>> begin
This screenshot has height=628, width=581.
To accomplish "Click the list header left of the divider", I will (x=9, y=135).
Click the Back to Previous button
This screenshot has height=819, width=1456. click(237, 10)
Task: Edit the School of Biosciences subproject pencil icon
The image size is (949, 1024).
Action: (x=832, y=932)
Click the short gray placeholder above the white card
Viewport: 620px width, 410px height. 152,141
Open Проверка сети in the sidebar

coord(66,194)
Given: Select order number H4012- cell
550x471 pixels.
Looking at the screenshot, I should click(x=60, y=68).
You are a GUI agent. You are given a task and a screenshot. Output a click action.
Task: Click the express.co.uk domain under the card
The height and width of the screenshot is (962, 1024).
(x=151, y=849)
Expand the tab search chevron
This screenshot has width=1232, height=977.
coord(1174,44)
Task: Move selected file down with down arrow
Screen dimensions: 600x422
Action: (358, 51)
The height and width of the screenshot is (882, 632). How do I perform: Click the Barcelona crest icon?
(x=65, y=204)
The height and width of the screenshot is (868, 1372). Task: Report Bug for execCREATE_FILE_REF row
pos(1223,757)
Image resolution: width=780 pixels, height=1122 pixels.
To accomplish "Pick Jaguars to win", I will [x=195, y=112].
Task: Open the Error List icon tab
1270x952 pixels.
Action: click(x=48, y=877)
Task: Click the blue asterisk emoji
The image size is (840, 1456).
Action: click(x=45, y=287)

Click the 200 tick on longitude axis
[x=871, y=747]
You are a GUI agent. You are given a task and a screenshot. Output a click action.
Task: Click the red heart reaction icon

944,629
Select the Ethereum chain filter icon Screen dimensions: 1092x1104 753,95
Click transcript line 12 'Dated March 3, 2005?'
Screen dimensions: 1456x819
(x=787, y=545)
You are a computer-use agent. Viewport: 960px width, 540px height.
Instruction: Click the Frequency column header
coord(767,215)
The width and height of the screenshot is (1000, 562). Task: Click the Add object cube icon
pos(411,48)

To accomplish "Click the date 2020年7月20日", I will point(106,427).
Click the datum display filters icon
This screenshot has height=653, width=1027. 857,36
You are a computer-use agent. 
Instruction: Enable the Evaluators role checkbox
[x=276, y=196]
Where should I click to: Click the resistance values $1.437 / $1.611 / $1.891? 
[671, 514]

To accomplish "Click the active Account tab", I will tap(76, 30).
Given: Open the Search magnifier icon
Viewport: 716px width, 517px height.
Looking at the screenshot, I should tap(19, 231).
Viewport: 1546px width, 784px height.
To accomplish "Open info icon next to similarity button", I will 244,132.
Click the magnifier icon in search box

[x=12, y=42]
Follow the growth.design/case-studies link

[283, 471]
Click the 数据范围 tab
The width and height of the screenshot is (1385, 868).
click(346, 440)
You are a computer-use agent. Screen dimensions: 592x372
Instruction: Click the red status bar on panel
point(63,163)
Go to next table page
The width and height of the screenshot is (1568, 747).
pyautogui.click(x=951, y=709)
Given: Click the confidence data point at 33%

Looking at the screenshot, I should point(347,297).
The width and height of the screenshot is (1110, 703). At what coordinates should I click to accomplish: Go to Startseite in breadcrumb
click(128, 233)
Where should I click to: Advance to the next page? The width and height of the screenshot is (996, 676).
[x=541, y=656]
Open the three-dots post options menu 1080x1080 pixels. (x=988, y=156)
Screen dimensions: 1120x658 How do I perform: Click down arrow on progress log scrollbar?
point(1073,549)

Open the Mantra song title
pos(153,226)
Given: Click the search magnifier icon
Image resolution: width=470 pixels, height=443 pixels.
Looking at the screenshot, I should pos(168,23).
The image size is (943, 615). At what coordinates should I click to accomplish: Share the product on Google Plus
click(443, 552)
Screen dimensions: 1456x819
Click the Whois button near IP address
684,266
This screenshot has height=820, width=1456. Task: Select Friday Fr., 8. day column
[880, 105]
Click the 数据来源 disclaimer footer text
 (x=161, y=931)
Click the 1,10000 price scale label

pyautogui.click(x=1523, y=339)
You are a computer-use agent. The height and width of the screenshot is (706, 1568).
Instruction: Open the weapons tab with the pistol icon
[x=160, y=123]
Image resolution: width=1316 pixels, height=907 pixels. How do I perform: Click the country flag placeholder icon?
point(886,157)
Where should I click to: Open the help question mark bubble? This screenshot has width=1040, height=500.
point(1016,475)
>> end
» PROBLEM TO WORK ON
Rewrite all the items above with every "Screen dimensions" replaced by "Display size", keeping everything else the same.

» RESULT
This screenshot has height=628, width=581.
To accomplish "Click the list header left of the divider", I will (x=9, y=135).
Click the Back to Previous button
This screenshot has height=819, width=1456. click(237, 10)
Task: Edit the School of Biosciences subproject pencil icon
The image size is (949, 1024).
Action: (x=832, y=932)
Click the short gray placeholder above the white card
Viewport: 620px width, 410px height. 152,141
Open Проверка сети in the sidebar

coord(66,194)
Given: Select order number H4012- cell
550x471 pixels.
Looking at the screenshot, I should click(x=60, y=68).
You are a GUI agent. You are given a task and a screenshot. Output a click action.
Task: Click the express.co.uk domain under the card
The height and width of the screenshot is (962, 1024).
(x=151, y=849)
Expand the tab search chevron
This screenshot has width=1232, height=977.
coord(1174,44)
Task: Move selected file down with down arrow
Display size: 600x422
Action: (358, 51)
The height and width of the screenshot is (882, 632). How do I perform: Click the Barcelona crest icon?
(x=65, y=204)
The height and width of the screenshot is (868, 1372). Task: Report Bug for execCREATE_FILE_REF row
pos(1223,757)
Image resolution: width=780 pixels, height=1122 pixels.
To accomplish "Pick Jaguars to win", I will [x=195, y=112].
Task: Open the Error List icon tab
1270x952 pixels.
Action: click(x=48, y=877)
Task: Click the blue asterisk emoji
The image size is (840, 1456).
Action: click(x=45, y=287)

Click the 200 tick on longitude axis
[x=871, y=747]
You are a GUI agent. You are given a task and a screenshot. Output a click action.
Task: Click the red heart reaction icon

944,629
Select the Ethereum chain filter icon Display size: 1092x1104 753,95
Click transcript line 12 'Dated March 3, 2005?'
Display size: 1456x819
(x=787, y=545)
You are a computer-use agent. Viewport: 960px width, 540px height.
Instruction: Click the Frequency column header
coord(767,215)
The width and height of the screenshot is (1000, 562). Task: Click the Add object cube icon
pos(411,48)

To accomplish "Click the date 2020年7月20日", I will point(106,427).
Click the datum display filters icon
This screenshot has height=653, width=1027. 857,36
You are a computer-use agent. 
Instruction: Enable the Evaluators role checkbox
[x=276, y=196]
Where should I click to: Click the resistance values $1.437 / $1.611 / $1.891? 
[671, 514]

To accomplish "Click the active Account tab", I will tap(76, 30).
Given: Open the Search magnifier icon
Viewport: 716px width, 517px height.
Looking at the screenshot, I should tap(19, 231).
Viewport: 1546px width, 784px height.
To accomplish "Open info icon next to similarity button", I will 244,132.
Click the magnifier icon in search box

[x=12, y=42]
Follow the growth.design/case-studies link

[283, 471]
Click the 数据范围 tab
The width and height of the screenshot is (1385, 868).
click(346, 440)
You are a computer-use agent. Display size: 592x372
Instruction: Click the red status bar on panel
point(63,163)
Go to next table page
The width and height of the screenshot is (1568, 747).
pyautogui.click(x=951, y=709)
Given: Click the confidence data point at 33%

Looking at the screenshot, I should point(347,297).
The width and height of the screenshot is (1110, 703). At what coordinates should I click to accomplish: Go to Startseite in breadcrumb
click(128, 233)
Where should I click to: Advance to the next page? The width and height of the screenshot is (996, 676).
[x=541, y=656]
Open the three-dots post options menu 1080x1080 pixels. (x=988, y=156)
Display size: 1120x658 How do I perform: Click down arrow on progress log scrollbar?
point(1073,549)

Open the Mantra song title
pos(153,226)
Given: Click the search magnifier icon
Image resolution: width=470 pixels, height=443 pixels.
Looking at the screenshot, I should pos(168,23).
The image size is (943, 615). At what coordinates should I click to accomplish: Share the product on Google Plus
click(443, 552)
Display size: 1456x819
Click the Whois button near IP address
684,266
This screenshot has height=820, width=1456. Task: Select Friday Fr., 8. day column
[880, 105]
Click the 数据来源 disclaimer footer text
 (x=161, y=931)
Click the 1,10000 price scale label

pyautogui.click(x=1523, y=339)
You are a computer-use agent. The height and width of the screenshot is (706, 1568).
Instruction: Open the weapons tab with the pistol icon
[x=160, y=123]
Image resolution: width=1316 pixels, height=907 pixels. How do I perform: Click the country flag placeholder icon?
point(886,157)
Where should I click to: Open the help question mark bubble? This screenshot has width=1040, height=500.
point(1016,475)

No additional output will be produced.